The over-the-counter drug markets of the Czech Republic, Hungary, Poland and Russia have grown 253% over the last four years, rising from a combined value of $37 million in 1992 to $1.32 billion in 1996, says a new study from James Dudley Management.
The study, Self-Medication in Central and Eastern Europe, says the greatest growth in the period has been in Russia, which has expanded 566%, followed by Hungary growing 125%, Poland up 104% and the Czech Republic up 86%. Russia also has the largest share of the combined market, at 62%, but its consumption of self-medication products is high only because of the size of its population. In fact, it has the lowest per capita consumption, the lowest average monthly wage and the greatest discrepancy between inflation and rising wages.
The fast growth in these markets is being fueled by western drugmakers, the top nine of which account for almost 17% of the four countries' combined pharmacy market.
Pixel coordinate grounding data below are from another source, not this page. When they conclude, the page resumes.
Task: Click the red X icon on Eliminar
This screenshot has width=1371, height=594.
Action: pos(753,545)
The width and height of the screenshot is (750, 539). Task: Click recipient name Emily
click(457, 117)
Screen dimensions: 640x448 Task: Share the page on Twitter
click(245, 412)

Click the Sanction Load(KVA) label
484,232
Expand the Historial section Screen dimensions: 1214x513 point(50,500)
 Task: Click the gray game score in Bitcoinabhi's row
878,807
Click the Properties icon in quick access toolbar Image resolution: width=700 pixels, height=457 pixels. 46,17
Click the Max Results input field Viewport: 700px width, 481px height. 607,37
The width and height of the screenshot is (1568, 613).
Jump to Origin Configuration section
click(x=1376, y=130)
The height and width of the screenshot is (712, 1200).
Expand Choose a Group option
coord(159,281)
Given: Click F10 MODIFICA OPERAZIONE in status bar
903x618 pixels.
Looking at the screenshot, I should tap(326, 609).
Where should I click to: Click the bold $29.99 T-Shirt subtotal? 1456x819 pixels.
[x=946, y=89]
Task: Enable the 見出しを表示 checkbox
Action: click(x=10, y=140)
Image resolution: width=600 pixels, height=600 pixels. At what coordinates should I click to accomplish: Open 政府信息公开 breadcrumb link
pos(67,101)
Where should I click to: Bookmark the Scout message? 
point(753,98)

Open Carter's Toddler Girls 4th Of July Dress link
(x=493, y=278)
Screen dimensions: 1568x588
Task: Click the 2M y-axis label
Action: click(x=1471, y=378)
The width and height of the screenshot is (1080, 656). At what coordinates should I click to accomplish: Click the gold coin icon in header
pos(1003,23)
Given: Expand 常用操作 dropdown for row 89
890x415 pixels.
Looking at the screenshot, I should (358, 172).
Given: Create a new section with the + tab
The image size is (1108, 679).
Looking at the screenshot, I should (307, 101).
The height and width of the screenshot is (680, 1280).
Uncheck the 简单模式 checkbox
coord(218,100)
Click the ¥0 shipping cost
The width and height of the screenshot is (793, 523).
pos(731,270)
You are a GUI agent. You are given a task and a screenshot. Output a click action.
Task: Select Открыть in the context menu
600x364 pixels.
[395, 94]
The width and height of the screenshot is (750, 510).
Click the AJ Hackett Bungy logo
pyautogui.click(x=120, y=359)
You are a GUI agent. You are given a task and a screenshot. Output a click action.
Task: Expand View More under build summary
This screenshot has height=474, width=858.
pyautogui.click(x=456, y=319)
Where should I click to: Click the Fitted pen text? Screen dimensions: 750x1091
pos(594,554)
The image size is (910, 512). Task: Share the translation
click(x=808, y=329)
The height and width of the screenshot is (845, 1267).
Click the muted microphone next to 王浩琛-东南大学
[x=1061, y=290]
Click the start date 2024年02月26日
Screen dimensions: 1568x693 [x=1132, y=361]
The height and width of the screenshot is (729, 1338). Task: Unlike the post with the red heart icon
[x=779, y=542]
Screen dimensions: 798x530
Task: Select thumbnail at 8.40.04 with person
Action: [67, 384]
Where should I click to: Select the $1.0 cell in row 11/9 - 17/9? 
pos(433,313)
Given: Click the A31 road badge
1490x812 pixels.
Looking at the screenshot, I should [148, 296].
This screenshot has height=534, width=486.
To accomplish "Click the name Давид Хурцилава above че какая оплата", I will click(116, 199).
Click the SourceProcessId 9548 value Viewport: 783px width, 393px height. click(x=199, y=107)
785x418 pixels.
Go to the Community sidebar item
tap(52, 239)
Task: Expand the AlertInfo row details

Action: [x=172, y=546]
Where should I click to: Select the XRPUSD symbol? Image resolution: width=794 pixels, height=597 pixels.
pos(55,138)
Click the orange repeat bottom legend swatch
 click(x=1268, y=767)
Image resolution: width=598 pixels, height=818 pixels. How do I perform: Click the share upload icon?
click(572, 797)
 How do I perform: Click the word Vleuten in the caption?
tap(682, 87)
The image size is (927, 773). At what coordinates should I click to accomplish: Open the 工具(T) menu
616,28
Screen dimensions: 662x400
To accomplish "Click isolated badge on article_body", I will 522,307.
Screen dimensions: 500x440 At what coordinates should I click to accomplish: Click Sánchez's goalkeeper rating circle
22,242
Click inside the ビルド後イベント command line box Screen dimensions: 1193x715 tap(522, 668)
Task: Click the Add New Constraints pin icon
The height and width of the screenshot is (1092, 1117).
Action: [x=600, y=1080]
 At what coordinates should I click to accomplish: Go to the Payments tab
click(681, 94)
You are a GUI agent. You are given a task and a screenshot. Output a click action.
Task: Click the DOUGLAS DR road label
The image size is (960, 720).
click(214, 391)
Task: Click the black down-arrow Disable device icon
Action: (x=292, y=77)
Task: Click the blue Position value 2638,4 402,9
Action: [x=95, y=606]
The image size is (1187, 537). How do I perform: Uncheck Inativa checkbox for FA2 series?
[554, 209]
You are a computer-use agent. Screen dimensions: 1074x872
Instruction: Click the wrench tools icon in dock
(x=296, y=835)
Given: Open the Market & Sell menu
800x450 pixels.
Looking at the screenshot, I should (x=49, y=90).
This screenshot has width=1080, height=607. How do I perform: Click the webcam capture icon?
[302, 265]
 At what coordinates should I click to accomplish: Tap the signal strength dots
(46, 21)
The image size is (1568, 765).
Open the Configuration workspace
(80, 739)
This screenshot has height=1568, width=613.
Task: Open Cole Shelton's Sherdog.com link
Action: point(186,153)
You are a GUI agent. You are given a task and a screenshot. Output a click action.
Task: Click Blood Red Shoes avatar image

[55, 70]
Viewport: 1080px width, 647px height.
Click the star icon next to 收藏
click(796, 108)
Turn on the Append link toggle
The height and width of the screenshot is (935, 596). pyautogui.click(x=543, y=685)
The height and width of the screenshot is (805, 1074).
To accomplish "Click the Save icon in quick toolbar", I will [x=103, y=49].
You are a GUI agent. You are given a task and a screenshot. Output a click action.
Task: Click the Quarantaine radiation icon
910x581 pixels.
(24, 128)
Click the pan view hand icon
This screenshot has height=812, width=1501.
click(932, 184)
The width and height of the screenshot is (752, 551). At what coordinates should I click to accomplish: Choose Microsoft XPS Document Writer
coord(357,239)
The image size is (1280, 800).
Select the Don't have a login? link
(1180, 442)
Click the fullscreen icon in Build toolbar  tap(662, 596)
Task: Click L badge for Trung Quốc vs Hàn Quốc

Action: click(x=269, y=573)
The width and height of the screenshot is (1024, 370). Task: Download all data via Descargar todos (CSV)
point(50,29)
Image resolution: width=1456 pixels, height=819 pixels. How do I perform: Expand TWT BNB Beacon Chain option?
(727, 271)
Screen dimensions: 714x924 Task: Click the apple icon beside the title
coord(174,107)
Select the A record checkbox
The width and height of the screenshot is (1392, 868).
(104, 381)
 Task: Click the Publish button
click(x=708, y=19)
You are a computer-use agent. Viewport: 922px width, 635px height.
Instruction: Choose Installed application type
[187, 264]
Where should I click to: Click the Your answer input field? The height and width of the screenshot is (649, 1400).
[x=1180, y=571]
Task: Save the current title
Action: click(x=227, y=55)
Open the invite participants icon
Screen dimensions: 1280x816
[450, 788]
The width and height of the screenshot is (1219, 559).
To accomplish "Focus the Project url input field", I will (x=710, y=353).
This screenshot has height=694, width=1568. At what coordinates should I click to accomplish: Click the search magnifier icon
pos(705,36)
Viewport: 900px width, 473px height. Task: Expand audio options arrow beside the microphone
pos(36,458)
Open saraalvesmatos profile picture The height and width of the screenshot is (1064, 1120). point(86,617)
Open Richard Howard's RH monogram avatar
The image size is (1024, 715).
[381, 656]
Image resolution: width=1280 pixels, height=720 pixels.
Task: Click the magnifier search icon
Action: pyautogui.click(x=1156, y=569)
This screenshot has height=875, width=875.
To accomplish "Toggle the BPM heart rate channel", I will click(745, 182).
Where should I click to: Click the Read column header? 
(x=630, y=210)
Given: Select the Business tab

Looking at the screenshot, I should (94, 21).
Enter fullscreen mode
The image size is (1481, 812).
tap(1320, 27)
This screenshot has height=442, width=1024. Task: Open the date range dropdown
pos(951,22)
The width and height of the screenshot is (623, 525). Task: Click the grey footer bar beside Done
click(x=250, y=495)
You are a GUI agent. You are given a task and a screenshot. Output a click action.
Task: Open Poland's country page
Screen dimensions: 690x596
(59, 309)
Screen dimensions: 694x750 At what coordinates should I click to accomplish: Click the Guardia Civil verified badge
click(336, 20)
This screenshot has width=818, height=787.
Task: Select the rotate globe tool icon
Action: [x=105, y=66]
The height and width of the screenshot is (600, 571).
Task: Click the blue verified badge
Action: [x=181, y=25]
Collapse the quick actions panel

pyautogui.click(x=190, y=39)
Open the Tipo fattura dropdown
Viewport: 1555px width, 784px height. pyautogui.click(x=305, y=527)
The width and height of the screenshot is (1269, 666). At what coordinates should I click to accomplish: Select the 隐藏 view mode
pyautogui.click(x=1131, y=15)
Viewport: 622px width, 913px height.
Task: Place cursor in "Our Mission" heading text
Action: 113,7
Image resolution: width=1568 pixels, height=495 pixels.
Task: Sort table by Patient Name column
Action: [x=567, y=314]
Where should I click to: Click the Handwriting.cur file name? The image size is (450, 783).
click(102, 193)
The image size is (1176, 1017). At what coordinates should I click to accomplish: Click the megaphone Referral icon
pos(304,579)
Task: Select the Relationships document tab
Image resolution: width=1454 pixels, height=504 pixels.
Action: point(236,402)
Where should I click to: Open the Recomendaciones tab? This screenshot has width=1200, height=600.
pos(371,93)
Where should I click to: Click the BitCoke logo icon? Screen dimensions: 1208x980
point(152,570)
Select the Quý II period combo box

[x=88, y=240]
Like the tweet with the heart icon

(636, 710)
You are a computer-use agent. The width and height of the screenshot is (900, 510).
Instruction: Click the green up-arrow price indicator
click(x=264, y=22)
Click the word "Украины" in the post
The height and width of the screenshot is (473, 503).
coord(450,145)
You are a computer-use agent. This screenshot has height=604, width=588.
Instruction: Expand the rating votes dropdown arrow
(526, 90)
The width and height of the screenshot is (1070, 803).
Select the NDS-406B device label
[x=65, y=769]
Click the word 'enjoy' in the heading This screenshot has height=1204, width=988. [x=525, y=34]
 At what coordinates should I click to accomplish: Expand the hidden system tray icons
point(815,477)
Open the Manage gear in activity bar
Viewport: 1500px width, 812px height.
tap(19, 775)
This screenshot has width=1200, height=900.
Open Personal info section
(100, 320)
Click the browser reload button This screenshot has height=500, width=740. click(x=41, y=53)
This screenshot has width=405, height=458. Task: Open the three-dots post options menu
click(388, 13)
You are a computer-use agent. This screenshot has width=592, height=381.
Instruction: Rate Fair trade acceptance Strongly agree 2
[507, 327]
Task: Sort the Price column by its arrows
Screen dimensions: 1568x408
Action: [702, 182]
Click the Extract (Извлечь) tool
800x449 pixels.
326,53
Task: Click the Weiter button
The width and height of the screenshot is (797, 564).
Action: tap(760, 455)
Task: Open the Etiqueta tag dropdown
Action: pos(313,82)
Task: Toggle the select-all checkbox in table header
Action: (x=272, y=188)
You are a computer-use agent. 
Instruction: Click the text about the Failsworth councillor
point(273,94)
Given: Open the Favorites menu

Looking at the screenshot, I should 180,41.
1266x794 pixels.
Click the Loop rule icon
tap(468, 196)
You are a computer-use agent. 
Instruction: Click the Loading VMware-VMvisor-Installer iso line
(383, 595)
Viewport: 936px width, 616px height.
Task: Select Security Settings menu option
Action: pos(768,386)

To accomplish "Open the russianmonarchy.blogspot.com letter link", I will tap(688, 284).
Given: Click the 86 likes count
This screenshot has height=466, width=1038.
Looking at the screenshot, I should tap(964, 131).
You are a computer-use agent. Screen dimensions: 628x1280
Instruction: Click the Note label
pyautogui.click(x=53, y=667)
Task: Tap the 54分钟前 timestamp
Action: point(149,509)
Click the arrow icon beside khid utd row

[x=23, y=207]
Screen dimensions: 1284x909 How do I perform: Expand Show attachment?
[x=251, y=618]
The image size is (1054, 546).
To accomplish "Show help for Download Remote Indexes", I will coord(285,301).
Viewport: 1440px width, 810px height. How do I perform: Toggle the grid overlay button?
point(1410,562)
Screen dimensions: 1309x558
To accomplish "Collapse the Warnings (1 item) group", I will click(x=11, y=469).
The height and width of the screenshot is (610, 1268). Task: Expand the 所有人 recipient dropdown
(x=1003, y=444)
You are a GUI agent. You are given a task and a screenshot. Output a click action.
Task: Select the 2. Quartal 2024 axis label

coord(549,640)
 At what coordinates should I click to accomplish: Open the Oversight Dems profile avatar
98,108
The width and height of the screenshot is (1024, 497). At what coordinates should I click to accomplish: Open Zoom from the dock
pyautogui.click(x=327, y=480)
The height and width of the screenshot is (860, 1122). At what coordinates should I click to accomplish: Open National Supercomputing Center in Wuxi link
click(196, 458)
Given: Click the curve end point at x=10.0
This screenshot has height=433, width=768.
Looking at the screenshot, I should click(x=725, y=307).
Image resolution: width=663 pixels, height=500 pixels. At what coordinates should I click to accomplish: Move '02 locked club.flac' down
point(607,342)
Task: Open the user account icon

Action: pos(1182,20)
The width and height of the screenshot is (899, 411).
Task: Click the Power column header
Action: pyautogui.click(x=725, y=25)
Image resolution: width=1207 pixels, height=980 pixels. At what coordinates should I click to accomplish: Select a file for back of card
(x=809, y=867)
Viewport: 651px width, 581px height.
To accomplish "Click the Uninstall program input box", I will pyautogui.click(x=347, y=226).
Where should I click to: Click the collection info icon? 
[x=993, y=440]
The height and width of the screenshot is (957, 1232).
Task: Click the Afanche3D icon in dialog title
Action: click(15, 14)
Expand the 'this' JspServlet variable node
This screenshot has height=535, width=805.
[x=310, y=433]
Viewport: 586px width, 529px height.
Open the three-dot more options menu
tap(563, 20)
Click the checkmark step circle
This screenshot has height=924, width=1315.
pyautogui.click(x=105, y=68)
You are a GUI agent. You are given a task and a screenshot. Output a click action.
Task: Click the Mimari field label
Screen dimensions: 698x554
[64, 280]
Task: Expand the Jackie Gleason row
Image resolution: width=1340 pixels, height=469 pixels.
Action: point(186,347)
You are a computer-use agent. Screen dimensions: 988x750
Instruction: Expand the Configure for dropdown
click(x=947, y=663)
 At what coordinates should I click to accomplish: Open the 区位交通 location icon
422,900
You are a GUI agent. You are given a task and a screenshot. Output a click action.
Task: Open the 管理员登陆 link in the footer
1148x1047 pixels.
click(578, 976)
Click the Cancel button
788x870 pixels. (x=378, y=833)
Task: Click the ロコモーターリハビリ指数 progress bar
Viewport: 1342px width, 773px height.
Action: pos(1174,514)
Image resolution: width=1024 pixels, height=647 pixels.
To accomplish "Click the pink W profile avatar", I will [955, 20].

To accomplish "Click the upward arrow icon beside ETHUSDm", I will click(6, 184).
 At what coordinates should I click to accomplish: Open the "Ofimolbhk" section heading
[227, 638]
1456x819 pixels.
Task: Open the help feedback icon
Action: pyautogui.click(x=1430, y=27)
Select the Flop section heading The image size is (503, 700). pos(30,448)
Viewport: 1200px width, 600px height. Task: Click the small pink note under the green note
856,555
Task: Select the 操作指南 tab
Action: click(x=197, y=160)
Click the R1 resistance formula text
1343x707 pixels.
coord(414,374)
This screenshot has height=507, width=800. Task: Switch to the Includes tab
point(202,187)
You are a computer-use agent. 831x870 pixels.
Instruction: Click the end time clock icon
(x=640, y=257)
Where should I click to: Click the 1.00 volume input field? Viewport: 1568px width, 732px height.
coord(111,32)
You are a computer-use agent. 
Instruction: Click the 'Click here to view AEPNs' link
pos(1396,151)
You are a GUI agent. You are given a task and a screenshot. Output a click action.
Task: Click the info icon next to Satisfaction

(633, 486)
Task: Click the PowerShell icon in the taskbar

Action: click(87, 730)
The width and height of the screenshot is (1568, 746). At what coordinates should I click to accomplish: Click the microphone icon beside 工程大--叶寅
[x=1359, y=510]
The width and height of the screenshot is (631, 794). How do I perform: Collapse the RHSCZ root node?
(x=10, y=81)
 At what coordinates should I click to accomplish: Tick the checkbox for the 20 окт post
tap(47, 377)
The leading company is Rhone-Poulenc Rorer with 6.2% of the total, followed by Sterling and SmithKline Beecham with 4.6%, Boehringer Ingelheim and Bristol-Myers Squibb on 1.5% each and Roche with 1.3%. Shares under 1% are held by Bayer, Boots, Ferrosan and Procter and Gamble, but the report notes that P&G also has significant sales Hungary's parapharmaceutical market.